Big, lazy V8 engines, powerful and durable, are as American as Coca-Cola and Stetsons. Europeans, with smaller cars, shorter distances, dearer petrol and high-taxing governments, have traditionally gone for fewer cubic centimetres and higher revs, which usually meant more stressed engines but better handling cars. There have been many exceptions, of course, particularly those manufacturers who imported big Americans and adapted them. Best known is surely the Buick 3.5 alloy V8 that General Motors considered too small for the American market. Rover’s managing director, William Martin-Hurst, spotted it powering a friend’s fishing boat while holidaying in America in the mid-1960s. He took out a manufacturing licence and Rover re-engineered it, dropping it straight into the P5, the P6 and, most famously, the Range Rover, where it survived in various forms for nearly half a century until BMW replaced it. It also powered a number of other marques, including Morgan and MG, and thousands of the friendly old lumps rumble faithfully, if thirstily, along our roads to this day.

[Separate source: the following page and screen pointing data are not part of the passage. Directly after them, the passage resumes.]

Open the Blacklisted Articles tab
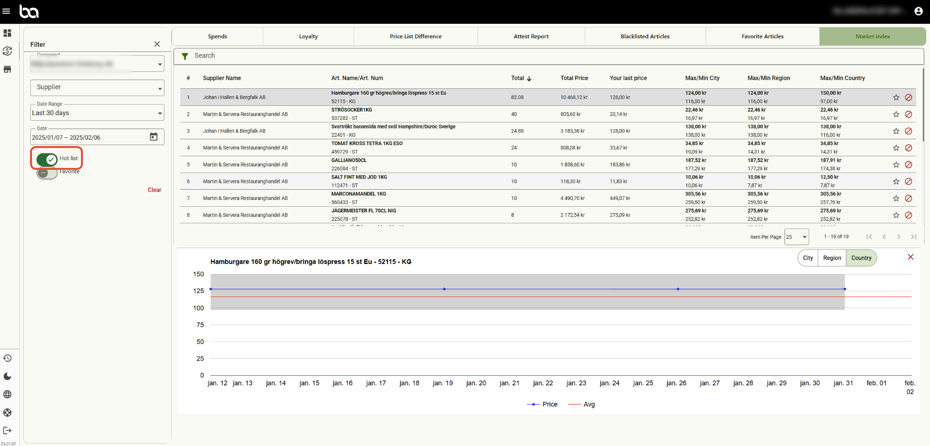The image size is (930, 446). pyautogui.click(x=645, y=36)
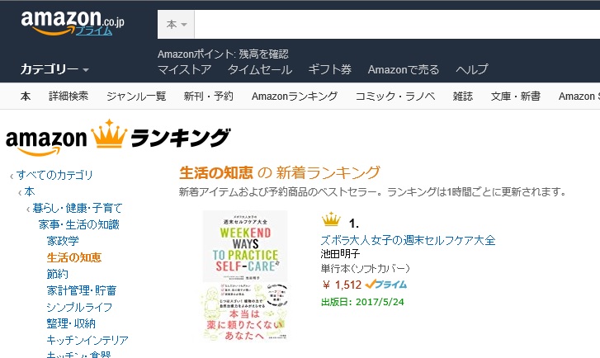Open タイムセール page
The height and width of the screenshot is (358, 600).
[x=260, y=69]
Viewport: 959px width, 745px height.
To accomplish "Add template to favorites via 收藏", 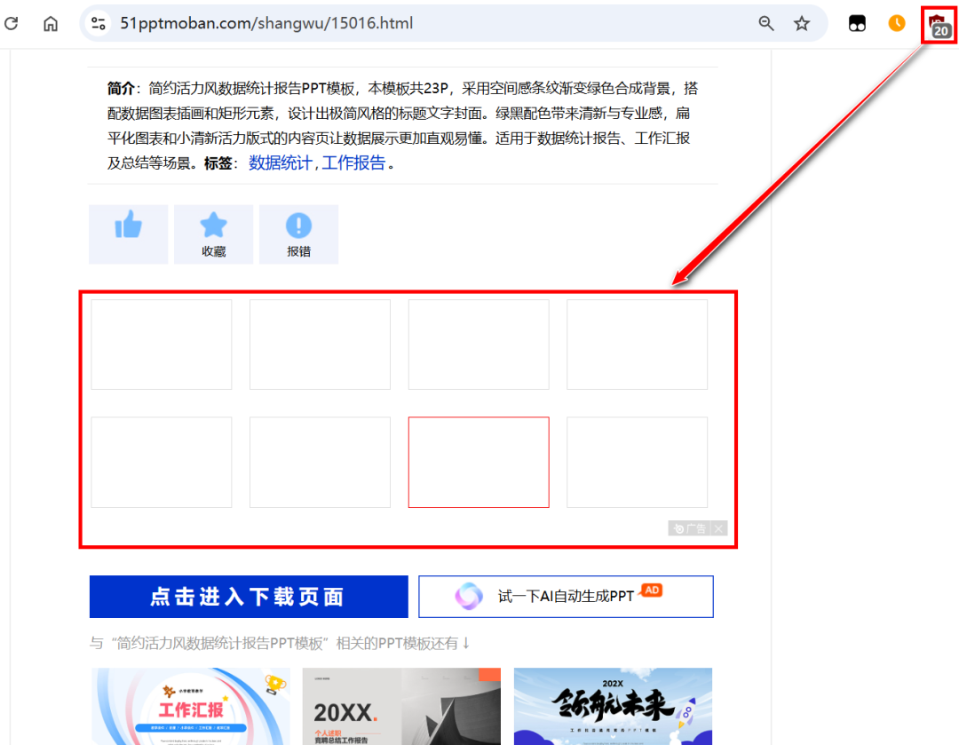I will click(x=213, y=234).
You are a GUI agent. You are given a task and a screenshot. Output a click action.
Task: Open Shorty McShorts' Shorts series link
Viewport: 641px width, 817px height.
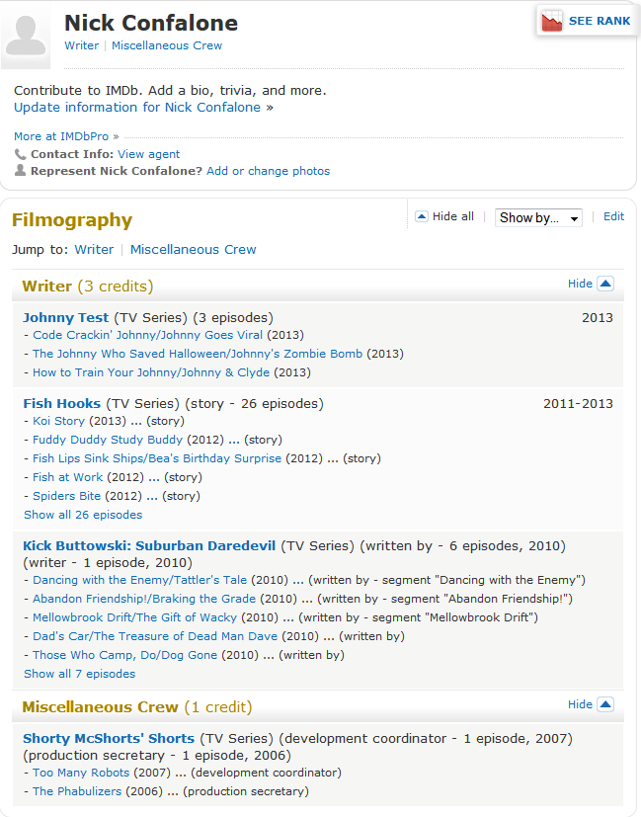coord(109,739)
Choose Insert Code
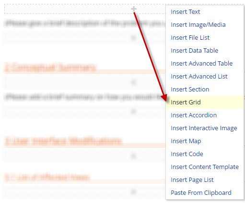 pos(187,154)
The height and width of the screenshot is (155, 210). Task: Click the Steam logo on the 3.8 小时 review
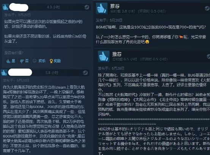coord(207,8)
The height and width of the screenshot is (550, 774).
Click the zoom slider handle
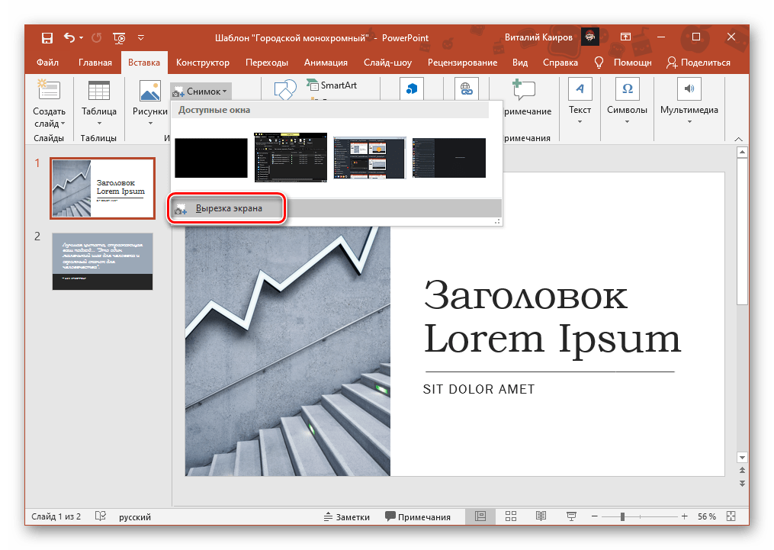(x=623, y=516)
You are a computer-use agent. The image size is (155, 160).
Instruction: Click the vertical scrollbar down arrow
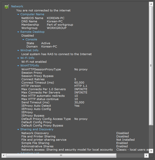point(151,151)
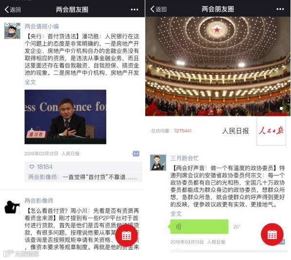Expand 全文 under the 两会好声音 post
The width and height of the screenshot is (291, 260).
point(176,214)
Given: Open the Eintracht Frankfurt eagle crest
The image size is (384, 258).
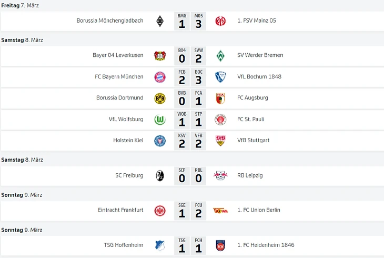Looking at the screenshot, I should click(x=160, y=211).
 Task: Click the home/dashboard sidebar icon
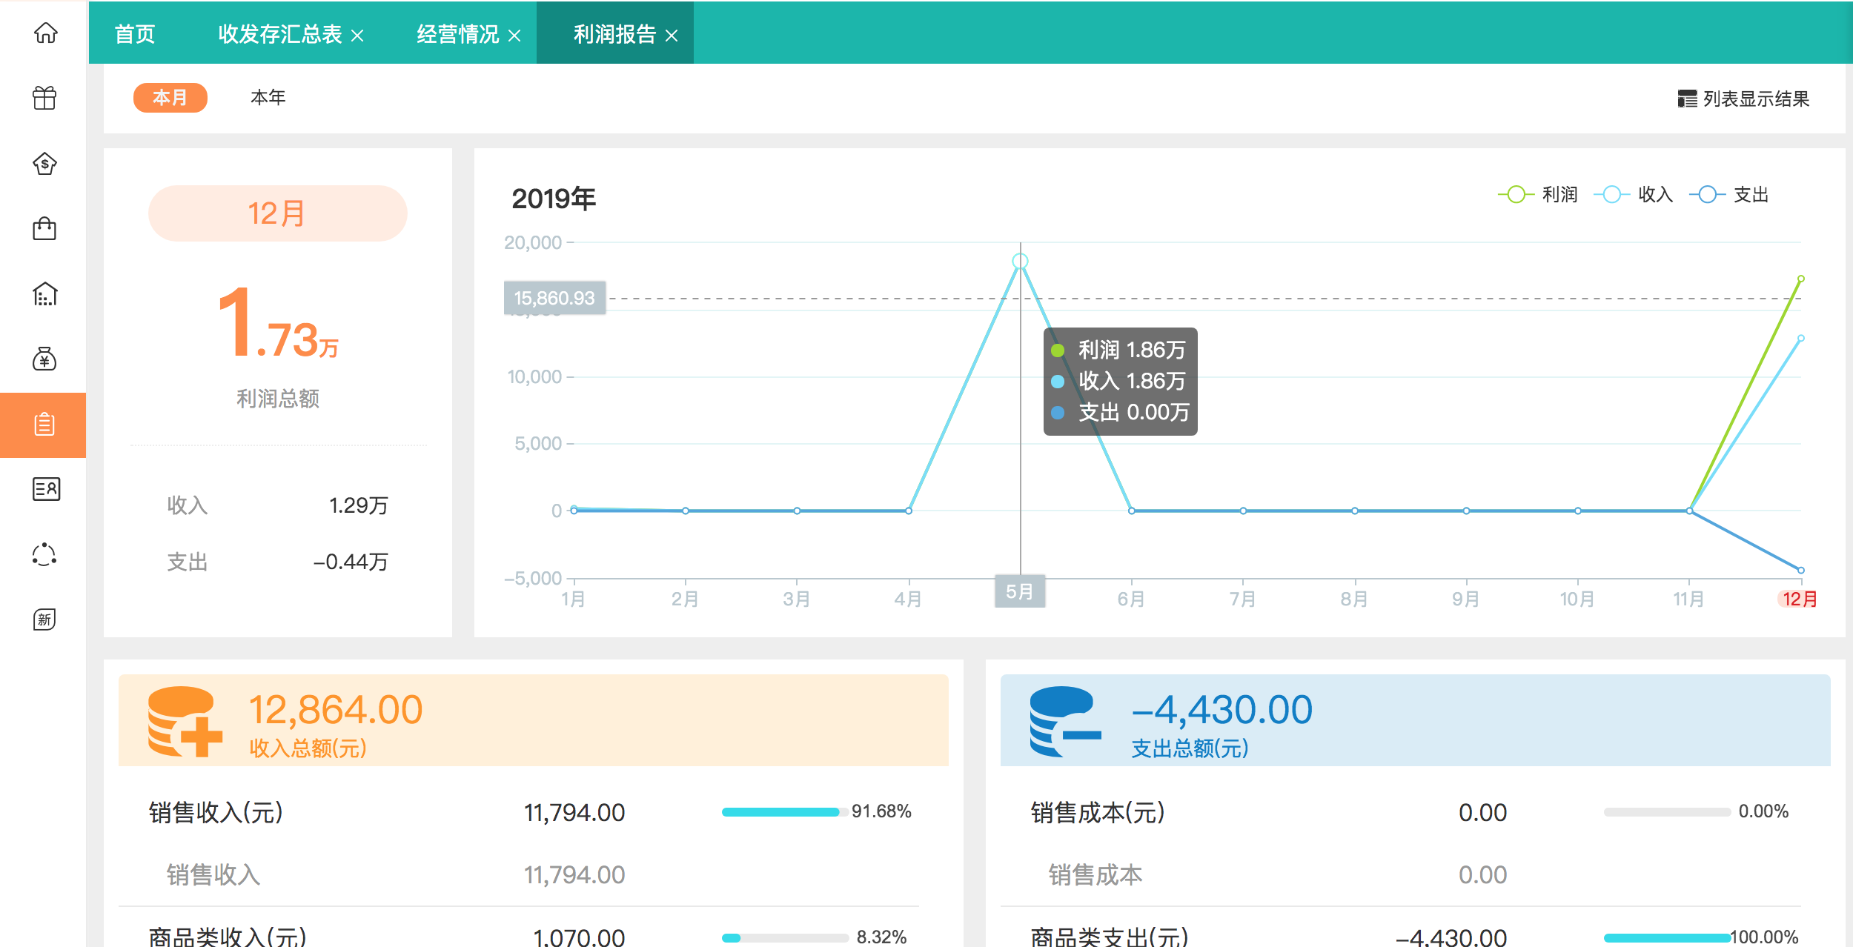point(46,33)
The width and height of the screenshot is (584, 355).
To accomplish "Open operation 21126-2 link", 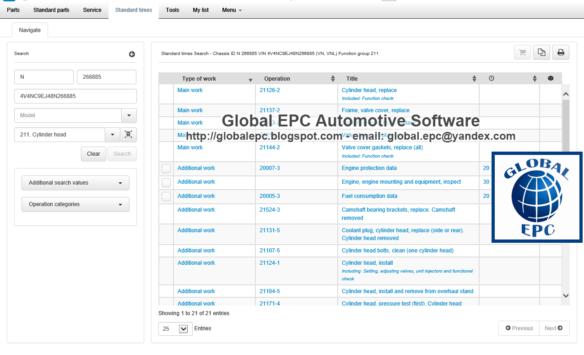I will pos(270,90).
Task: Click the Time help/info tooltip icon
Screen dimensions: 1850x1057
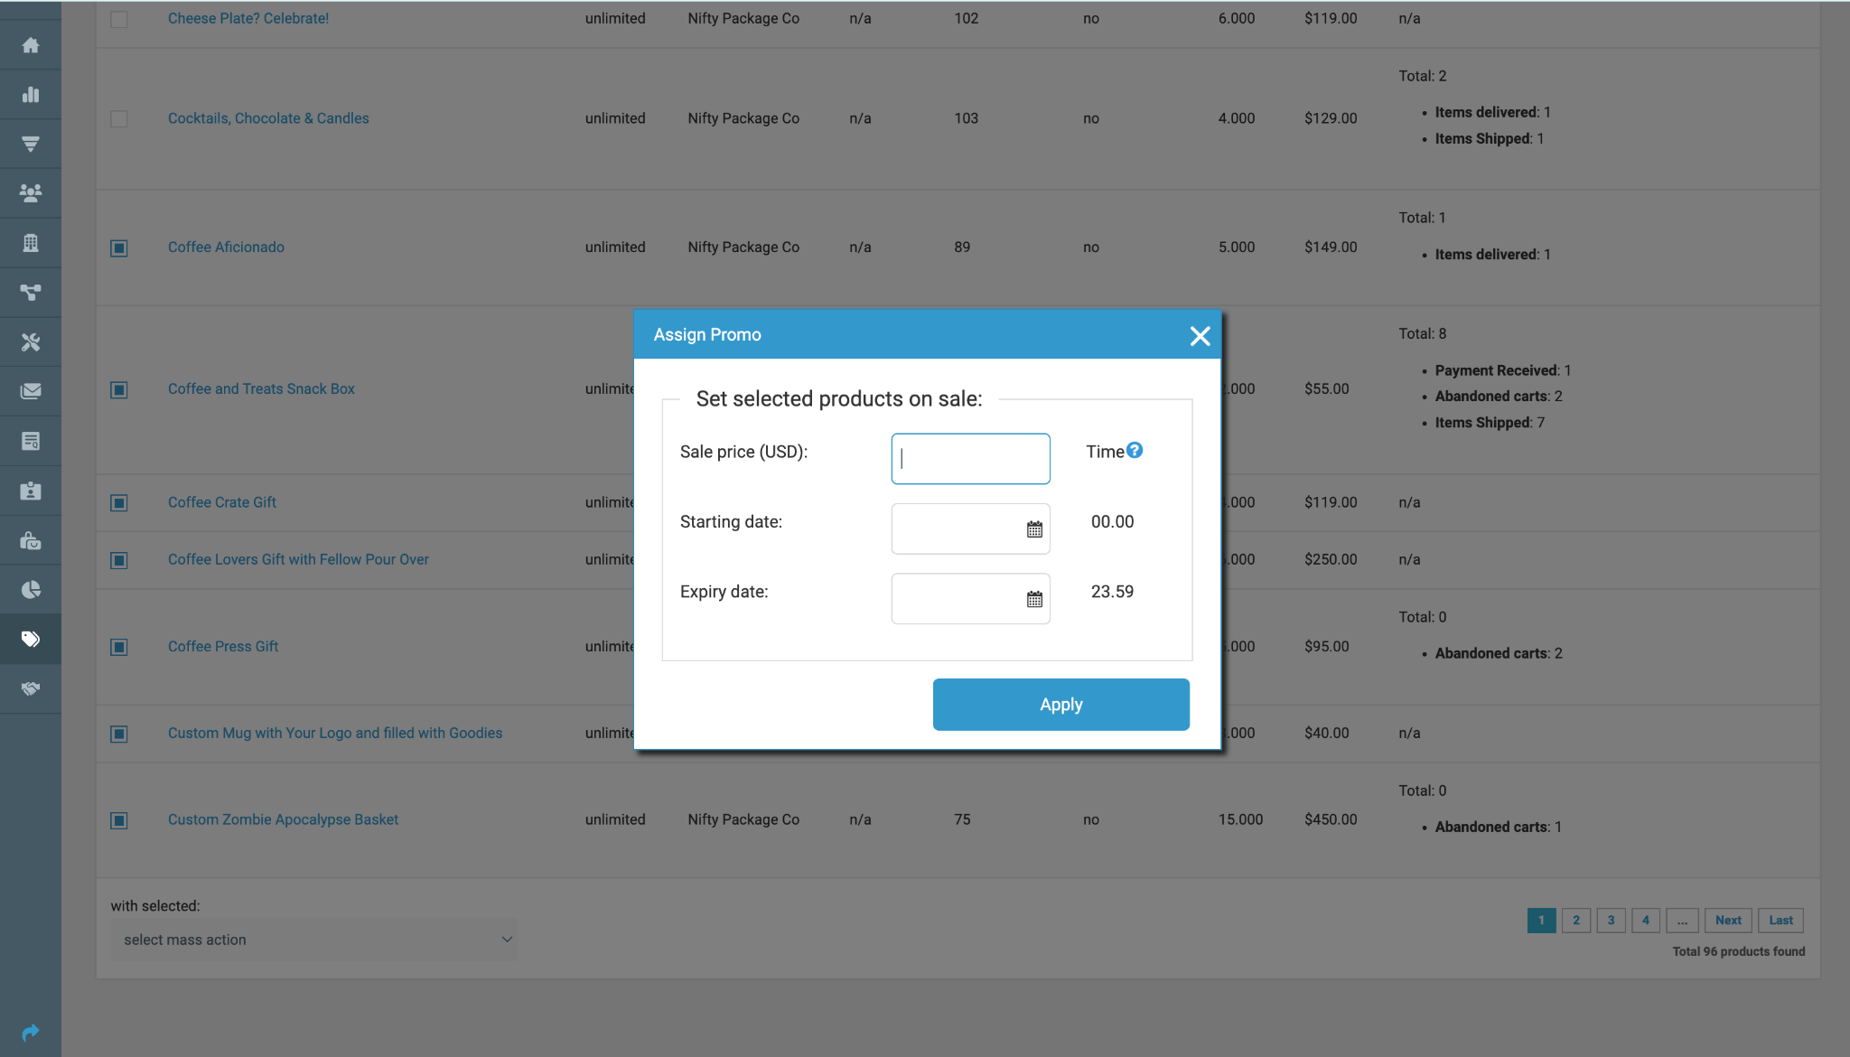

But such happy morsels of automotive history may soon become rarities: America is forsaking the V8. The Energy Independence and Security Act signed into law by President Bush at the end of last year stipulates that manufacturers selling into the US market should meet a Corporate Average Fuel Economy figure of 42mpg (in British measurement) by 2020. Greenies will complain that that’s a pretty leisurely timetable and that in terms of CO2 it will put the US only on a par with what European manufacturers already achieve. It won’t kill the V8 but will probably limit it to low-volume products such as the Corvette. Indeed, the big boys are already forsaking it for direct-injection twin-turbo V6s or even four-cylinder units such as that fitted to the new Ford Explorer.
But it’s still like hearing that Americans are forsaking beef — and from George Bush, of all people, the man the greenies love to hate.